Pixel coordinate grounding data

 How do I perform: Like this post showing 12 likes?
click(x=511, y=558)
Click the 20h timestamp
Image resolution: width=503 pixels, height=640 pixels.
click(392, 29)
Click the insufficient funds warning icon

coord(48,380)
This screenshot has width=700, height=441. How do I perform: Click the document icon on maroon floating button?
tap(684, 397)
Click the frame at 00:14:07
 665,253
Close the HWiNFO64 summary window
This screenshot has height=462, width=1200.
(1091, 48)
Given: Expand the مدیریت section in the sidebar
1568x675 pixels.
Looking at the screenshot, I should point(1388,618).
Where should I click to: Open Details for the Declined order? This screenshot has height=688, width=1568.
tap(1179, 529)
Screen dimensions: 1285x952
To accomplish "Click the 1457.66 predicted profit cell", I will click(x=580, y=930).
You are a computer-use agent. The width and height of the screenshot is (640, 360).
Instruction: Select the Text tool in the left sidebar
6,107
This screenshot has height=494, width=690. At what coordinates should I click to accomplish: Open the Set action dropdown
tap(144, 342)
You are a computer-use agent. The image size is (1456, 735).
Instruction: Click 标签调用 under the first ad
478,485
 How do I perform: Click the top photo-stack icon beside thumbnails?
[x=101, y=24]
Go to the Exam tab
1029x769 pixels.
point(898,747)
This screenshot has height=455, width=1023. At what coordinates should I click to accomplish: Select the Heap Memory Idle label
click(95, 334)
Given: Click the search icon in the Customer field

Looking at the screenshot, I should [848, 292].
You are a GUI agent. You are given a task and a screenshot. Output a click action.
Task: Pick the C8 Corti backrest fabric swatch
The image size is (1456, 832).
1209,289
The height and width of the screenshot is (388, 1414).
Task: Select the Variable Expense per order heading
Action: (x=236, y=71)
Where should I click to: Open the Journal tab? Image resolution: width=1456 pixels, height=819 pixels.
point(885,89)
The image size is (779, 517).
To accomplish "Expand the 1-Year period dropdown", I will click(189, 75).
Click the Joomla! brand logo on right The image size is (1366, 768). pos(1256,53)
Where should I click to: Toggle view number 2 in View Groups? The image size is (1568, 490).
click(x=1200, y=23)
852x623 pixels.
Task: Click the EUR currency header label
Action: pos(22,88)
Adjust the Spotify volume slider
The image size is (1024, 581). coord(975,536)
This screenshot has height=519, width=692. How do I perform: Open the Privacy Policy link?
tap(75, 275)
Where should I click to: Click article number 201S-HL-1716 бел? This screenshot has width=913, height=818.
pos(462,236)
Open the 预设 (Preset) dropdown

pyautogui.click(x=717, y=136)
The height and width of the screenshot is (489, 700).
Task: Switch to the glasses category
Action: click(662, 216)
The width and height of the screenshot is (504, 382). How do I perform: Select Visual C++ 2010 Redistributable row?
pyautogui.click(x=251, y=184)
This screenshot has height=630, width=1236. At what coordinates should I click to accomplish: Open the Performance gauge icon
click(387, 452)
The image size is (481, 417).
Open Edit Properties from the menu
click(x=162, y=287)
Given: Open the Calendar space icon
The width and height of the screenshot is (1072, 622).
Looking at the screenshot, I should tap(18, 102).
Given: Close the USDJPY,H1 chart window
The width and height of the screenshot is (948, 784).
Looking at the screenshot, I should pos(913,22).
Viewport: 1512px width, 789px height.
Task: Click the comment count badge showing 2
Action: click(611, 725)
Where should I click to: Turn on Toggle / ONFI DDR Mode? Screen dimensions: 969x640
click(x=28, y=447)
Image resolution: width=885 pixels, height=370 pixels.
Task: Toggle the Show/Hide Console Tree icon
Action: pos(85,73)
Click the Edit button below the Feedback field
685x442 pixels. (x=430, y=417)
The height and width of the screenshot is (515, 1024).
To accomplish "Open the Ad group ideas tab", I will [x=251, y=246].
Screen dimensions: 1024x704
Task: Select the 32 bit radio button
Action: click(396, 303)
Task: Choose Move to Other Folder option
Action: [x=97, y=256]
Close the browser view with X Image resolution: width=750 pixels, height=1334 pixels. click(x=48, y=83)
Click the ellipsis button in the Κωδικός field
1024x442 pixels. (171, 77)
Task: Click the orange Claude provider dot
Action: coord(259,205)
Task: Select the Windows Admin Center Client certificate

_ASSIGNED TASK_
Search the records above for "Expand". Copy each line where it is found.

_RESULT_
Given: Expand the مدیریت section in the sidebar
To accomplish "Expand the 1-Year period dropdown", I will click(189, 75).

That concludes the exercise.